Extract each line of the records below that contains the word "orange".

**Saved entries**

◆ ◆ ◆ ◆ ◆

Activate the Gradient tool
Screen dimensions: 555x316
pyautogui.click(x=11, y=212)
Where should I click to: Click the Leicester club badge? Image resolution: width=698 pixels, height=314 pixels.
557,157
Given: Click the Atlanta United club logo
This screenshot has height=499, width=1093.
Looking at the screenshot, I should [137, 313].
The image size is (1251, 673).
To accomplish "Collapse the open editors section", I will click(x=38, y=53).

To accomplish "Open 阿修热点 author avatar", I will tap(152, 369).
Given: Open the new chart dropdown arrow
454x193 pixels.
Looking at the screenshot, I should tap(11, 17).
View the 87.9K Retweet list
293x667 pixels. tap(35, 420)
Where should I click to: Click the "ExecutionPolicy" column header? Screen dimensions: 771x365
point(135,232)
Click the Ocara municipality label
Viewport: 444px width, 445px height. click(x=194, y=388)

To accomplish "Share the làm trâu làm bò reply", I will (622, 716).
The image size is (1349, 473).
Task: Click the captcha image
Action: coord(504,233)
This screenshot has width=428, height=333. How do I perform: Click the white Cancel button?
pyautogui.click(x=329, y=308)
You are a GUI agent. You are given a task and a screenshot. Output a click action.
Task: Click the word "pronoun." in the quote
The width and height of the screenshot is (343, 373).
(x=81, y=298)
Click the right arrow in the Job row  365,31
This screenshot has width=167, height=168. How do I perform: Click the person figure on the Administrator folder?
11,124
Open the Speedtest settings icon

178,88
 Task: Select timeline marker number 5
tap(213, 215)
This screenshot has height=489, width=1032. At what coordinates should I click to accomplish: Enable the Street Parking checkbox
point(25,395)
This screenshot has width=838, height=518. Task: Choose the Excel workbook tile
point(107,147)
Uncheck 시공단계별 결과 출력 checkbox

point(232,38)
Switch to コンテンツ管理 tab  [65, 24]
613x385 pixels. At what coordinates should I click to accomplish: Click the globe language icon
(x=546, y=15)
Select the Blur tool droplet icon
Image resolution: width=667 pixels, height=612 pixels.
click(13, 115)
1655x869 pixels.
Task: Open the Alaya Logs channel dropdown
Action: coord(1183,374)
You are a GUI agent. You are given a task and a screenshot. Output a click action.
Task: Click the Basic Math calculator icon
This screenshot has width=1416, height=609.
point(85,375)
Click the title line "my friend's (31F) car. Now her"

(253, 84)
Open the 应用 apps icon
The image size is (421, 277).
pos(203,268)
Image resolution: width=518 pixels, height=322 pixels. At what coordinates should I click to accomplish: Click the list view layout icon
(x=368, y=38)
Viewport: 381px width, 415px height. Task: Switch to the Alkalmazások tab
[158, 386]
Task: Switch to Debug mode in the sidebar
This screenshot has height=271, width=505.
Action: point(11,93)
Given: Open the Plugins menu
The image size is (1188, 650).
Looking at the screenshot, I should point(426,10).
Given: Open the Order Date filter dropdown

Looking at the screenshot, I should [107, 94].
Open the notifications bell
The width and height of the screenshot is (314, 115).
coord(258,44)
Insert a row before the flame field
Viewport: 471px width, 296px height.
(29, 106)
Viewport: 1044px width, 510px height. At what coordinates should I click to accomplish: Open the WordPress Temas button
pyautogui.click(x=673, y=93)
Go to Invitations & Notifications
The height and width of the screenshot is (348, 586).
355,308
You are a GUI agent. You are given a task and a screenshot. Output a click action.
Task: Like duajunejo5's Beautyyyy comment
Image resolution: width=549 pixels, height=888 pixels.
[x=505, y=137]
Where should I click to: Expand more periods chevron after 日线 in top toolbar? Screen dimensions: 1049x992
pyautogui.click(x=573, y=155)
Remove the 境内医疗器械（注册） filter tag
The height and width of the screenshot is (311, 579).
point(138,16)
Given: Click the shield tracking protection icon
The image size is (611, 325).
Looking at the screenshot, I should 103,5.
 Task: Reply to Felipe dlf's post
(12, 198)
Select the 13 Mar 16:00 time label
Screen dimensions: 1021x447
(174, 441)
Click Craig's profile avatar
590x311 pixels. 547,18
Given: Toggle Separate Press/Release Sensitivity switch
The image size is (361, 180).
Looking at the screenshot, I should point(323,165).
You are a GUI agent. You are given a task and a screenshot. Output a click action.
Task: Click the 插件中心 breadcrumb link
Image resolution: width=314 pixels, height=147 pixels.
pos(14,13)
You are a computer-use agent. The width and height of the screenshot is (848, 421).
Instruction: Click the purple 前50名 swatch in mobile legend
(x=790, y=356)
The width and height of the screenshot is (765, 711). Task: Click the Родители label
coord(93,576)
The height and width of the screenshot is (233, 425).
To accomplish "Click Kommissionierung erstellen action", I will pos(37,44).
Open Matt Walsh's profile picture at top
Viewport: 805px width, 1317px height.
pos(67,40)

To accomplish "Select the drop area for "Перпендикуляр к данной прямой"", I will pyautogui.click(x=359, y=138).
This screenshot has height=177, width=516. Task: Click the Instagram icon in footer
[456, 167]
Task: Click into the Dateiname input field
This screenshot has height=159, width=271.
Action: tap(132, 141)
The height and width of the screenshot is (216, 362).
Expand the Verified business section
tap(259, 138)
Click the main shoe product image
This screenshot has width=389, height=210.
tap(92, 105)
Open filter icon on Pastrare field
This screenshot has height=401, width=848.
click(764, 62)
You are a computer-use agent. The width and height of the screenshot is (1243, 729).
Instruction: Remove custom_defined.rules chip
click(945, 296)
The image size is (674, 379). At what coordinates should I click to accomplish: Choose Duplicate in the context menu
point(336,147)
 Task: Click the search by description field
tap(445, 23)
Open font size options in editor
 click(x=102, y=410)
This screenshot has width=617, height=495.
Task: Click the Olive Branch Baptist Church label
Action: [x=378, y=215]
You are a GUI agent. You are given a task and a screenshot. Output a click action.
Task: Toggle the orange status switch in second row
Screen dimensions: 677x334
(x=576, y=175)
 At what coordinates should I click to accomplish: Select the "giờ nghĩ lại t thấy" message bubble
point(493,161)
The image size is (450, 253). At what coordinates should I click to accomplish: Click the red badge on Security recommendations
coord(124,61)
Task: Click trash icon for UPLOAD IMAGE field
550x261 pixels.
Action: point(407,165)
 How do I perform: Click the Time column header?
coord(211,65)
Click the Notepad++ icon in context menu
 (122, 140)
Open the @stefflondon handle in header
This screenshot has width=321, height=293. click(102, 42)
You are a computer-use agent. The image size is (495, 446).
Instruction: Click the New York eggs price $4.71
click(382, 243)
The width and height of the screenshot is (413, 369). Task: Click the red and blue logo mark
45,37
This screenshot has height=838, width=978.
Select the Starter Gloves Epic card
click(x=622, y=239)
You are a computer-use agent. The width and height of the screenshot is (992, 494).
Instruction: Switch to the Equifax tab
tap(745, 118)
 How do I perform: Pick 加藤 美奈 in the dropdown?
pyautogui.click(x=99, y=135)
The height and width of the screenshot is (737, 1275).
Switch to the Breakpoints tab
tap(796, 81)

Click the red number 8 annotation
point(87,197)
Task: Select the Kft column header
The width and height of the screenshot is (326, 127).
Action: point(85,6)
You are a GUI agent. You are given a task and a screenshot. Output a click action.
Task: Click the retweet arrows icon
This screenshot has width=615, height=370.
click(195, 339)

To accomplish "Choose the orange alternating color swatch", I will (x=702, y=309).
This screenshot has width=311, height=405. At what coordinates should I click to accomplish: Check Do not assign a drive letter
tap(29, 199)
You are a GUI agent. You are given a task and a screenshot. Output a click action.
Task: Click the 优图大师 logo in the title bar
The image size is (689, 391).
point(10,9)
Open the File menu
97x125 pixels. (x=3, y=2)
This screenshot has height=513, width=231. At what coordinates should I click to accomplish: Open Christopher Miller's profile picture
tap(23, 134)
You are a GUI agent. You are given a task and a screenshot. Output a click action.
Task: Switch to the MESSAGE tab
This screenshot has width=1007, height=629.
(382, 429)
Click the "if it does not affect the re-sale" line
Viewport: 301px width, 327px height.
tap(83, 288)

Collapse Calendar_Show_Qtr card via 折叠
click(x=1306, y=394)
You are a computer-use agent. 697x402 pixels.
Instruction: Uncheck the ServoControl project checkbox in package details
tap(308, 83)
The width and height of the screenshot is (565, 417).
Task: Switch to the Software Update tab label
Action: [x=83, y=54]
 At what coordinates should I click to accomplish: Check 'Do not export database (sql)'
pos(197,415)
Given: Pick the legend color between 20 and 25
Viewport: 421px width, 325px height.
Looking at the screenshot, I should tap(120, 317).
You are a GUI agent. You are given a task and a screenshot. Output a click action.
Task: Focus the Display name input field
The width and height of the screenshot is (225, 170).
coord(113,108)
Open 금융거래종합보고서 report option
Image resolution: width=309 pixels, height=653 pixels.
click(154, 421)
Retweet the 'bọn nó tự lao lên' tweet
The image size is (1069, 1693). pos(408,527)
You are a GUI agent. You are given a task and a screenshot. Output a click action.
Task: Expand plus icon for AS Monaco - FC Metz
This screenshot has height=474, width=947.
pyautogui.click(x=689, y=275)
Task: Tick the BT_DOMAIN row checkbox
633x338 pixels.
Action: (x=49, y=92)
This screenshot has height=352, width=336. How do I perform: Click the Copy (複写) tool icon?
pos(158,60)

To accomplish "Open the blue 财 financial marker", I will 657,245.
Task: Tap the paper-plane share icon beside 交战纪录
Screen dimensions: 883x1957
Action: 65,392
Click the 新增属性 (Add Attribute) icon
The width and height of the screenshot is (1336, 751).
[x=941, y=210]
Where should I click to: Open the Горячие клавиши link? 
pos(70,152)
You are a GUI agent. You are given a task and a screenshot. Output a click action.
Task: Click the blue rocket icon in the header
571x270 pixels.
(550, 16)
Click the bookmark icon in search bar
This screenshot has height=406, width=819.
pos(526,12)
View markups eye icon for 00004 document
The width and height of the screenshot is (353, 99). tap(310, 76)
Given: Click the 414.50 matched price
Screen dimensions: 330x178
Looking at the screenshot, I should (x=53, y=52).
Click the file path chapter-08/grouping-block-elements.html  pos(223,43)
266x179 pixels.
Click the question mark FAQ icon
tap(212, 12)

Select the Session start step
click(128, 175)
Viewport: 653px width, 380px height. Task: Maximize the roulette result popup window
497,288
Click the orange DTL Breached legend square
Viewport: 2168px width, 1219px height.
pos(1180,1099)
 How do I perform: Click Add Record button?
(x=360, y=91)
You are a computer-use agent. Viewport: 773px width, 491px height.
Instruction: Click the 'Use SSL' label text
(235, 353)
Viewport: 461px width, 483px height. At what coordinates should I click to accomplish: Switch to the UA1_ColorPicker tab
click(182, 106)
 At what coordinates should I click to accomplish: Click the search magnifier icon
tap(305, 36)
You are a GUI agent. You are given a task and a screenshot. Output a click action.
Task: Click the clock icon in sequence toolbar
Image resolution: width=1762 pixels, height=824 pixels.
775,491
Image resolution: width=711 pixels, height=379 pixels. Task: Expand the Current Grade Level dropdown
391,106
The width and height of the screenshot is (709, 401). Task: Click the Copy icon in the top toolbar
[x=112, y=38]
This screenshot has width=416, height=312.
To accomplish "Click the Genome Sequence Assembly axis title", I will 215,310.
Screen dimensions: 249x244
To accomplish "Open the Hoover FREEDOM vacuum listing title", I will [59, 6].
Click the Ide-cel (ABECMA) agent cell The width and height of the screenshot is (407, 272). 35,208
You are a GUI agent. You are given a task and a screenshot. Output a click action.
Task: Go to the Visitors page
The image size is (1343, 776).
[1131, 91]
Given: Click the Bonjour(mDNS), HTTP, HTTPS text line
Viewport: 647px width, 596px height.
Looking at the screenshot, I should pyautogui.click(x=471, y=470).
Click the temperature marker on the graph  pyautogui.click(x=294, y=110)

◆ ◆ ◆ ◆ ◆

**Solution for this task**
Task: Toggle the orange status switch in second row
To accomplish "Choose the orange alternating color swatch", I will (x=702, y=309).
Click the orange DTL Breached legend square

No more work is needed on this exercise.